In our problem, $A$ is $9b$ and $B$ is $1$.
1. We need to square the first term ($A$): $(9b)^2$. That's $9b \times 9b$, which equals $81b^2$.
2. Next, we multiply the two terms together ($A \times B$) and then multiply by 2: $2 \times (9b) \times (1)$. That gives us $18b$.
3. Finally, we square the second term ($B$): $(1)^2$. That's $1 \times 1$, which is just $1$.
4. Now, we just put all those parts together: $81b^2 + 18b + 1$.

Alternative answer

Answer: $81b^2 + 18b + 1$ Explain
This is a question about <multiplying a binomial by itself (squaring a binomial)>. The solving step is:

When you square something, it means you multiply it by itself! So, $(9b + 1)^2$ is the same as $(9b + 1)$ multiplied by $(9b + 1)$.

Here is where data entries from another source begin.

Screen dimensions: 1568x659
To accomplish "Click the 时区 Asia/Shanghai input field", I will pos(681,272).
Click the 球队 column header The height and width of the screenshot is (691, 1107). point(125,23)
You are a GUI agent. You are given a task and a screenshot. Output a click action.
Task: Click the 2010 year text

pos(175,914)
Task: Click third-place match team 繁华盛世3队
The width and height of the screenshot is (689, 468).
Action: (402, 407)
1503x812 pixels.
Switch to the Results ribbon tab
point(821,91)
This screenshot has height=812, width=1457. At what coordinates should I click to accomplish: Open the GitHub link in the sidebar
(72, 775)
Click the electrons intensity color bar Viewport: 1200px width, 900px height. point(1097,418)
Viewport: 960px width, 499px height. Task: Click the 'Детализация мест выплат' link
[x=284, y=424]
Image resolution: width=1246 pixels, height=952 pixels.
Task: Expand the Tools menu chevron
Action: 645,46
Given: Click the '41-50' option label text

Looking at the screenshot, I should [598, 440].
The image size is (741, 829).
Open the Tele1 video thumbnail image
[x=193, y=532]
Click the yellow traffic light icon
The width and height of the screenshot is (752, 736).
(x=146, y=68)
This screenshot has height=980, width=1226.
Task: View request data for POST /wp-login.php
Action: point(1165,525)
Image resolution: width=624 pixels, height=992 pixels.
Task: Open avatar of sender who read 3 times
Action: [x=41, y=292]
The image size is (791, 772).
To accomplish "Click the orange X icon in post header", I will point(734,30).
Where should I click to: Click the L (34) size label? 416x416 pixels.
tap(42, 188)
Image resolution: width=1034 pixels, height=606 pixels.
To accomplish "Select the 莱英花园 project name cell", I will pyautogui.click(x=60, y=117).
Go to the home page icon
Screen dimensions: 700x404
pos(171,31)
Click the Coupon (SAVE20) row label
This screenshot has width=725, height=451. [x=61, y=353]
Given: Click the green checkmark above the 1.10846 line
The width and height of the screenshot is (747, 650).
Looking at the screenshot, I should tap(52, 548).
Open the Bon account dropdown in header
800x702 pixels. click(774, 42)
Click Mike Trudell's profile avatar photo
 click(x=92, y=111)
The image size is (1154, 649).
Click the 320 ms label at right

1. First, let's multiply the first part of the first group by everything in the second group:
$9b \times 9b = 81b^2$
$9b \times 1 = 9b$

2. Next, let's multiply the second part of the first group by everything in the second group:
$1 \times 9b = 9b$
$1 \times 1 = 1$

3. Now, we put all those parts together:
$81b^2 + 9b + 9b + 1$

4. Finally, we can combine the parts that are alike (the $9b$ and the $9b$):
$81b^2 + 18b + 1$

Alternative answer

Answer: $81b^2 + 18b + 1$ Explain
This is a question about expanding a binomial squared. It's like multiplying something by itself! . The solving step is:

First, we need to remember that when you square something, it means you multiply it by itself. So, $(9b + 1)^2$ is the same as $(9b + 1) \times (9b + 1)$.

Now, we can multiply these two parts. We can use a trick called "FOIL" which stands for First, Outer, Inner, Last.

1. **F**irst: Multiply the *first* terms in each set of parentheses: $(9b) \times (9b) = 81b^2$
2. **O**uter: Multiply the *outer* terms: $(9b) \times (1) = 9b$
3. **I**nner: Multiply the *inner* terms: $(1) \times (9b) = 9b$
4. **L**ast: Multiply the *last* terms: $(1) \times (1) = 1$

Finally, we put all these parts together and combine the ones that are alike (the 'b' terms):
$81b^2 + 9b + 9b + 1$
$81b^2 + 18b + 1$

And that's our answer! It's super cool how multiplying things out gives us this pattern.